Changing columns based on first character

Elastic Stack Logstash
1

I'm trying to pass a csv file which doesn't have column names. Each row in the file is also different (different variables, as well as varying row lengths), and would need more personalized column names.
What I want to do is alternate between column names based on the first character of the row (it'll be a one digit number which indicates which column set is needed) My method so far is to create an initial columns field to retrieve the first character, then check its value and then finalise the columns based on that value.

Right now my filter looks like this:

filter {
     csv {
          separator => ","
          columns => [c1, c2, c3, c4, c5]
          source => "message"
     }

     convert => {
          "c1" => "integer" 
     }


     if [c1] == 1 {
          columns => [d1, d2, d3, d4]
     
     }

     else if [c1] == 2 {
          columns => [e1, e2, e3,]
     
     }

     else if [c1] == 3 {
          columns => [f1, f2, f3, f4]
     
     }

}

This method isn't really working and seems to sort of merge the columns in places. For instance when [c1] == 2, the column names appear something like e1, e2, e3, c3 [Essentially names form the initial columns set are added to the new one].

Any ideas on how to fix this? Thanks.

2

Hi,

You can use grok to parse the line and depending on a conditional you can use the csv filter that you had planned.

Regards,
N

3

Hi, could you give me an example on how I would do this? I'm not sure how I would be able to have some sort of conditional when I don't even have variables defined etc.?

Thanks

4

Sure,
Here is an example of an old config. I can elaborate more later once I log in using a PC.

Here is an excerpt of a conf i had written once:

filter {  if "getproxy" in [tags] {

    grok {
            patterns_dir => ["/etc/logstash/patterns"]
            match => { "message" => "%{SYSLOGTIMESTAMP:timestamp} %{IP:srcip} %{PROXYBASE:base} %{OUBASE:oubase} %{GREEDYDATA:msg}" }
            add_tag => [ "User_Present" ]
            remove_tag => ["getproxy"]
            tag_on_failure => [ "unparsed" ]
    }
    grok {
            patterns_dir => ["/etc/logstash/patterns"]
            match => { "oubase" => "%{OU:ou}com\/%{GREEDYDATA:suser}" }
            tag_on_failure => [ "unparsed" ]
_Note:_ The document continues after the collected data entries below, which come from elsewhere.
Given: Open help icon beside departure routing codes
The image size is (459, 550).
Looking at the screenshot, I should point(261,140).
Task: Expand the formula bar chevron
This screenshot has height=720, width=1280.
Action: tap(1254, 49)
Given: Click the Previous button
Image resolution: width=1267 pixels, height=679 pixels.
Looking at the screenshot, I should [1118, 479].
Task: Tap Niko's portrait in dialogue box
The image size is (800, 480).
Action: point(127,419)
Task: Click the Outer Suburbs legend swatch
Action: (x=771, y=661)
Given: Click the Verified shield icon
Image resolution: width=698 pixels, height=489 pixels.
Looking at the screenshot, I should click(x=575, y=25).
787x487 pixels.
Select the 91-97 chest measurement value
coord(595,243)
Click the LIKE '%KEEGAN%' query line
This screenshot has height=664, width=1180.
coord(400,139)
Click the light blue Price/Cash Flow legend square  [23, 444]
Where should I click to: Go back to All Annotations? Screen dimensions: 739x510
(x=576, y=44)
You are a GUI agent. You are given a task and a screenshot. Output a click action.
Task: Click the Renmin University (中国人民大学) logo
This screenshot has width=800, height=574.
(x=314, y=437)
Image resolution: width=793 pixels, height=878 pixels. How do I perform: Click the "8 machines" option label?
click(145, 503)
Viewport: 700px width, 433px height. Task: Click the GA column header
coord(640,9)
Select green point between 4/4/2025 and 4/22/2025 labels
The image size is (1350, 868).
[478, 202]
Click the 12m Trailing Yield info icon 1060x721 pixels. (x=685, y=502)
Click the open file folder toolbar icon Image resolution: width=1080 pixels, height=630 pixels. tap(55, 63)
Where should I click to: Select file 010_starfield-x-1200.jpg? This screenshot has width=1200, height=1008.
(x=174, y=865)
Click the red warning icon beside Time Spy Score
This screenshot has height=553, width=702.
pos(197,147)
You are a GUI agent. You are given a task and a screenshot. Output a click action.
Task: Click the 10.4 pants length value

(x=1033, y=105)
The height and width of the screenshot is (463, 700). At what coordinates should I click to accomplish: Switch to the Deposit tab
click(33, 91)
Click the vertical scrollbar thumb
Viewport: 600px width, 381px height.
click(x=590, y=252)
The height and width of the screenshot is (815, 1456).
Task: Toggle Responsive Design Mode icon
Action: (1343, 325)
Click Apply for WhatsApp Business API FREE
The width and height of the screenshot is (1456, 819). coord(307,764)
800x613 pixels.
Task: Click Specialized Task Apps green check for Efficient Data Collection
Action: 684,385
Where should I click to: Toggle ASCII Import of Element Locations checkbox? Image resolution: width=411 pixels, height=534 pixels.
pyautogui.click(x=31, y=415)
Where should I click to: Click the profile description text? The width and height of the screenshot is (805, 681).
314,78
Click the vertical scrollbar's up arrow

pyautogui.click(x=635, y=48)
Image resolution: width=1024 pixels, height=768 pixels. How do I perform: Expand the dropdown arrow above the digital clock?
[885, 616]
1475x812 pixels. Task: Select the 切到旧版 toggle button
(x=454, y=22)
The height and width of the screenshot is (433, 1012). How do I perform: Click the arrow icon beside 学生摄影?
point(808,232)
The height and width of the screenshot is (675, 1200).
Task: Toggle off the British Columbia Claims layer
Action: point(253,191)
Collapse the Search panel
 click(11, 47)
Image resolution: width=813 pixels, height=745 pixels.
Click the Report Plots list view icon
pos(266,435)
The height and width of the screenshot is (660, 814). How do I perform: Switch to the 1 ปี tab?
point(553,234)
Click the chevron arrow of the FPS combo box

            add_field =>  {"user.source" => "%{suser}"}
            remove_field => ["suser"]
            remove_field => ["oubase"]
    }

    if "unparsed" in [tags] {
            grok {
                    patterns_dir => ["/etc/logstash/patterns"]
                    match => { "message" => "%{SYSLOGTIMESTAMP:timestamp} %{IP:srcip} %{PROXYBASE:base} %{GREEDYDATA:msg}" }
                    add_tag => ["User_Absent"]
                    remove_tag => ["unparsed", "getproxy"]
                    tag_on_failure => ["unparsed"]
            }
    }

    if "unparsed" not in [tags] {
            kv {
                    source => "msg"
                    value_split => "="
                    target => "msg"
            }
            kv {
                    source => "base"
                    value_split => "="
                    target => "base"
            }

            mutate {
                            add_field =>  {"ip.device" => "%{srcip}"}
                            remove_field => ["srcip"]
                            remove_field => ["product", "product_version", "user"]
            }

    }

    date {
            match => [ "timestamp", "MMM dd HH:mm:ss" ]
    } } }
5

In the above example, instead of using tags as conditional the grok message captured can be used.
So basically, your grok will capture data in two parts, the first can capture the first digit of your line and the second part can be a greedydata filter.
Using this, you can write a better conditional.
Paste a sample input in case you still can't do it, I'll help you out once I get some time.

1 Like
6

This topic was automatically closed 28 days after the last reply. New replies are no longer allowed.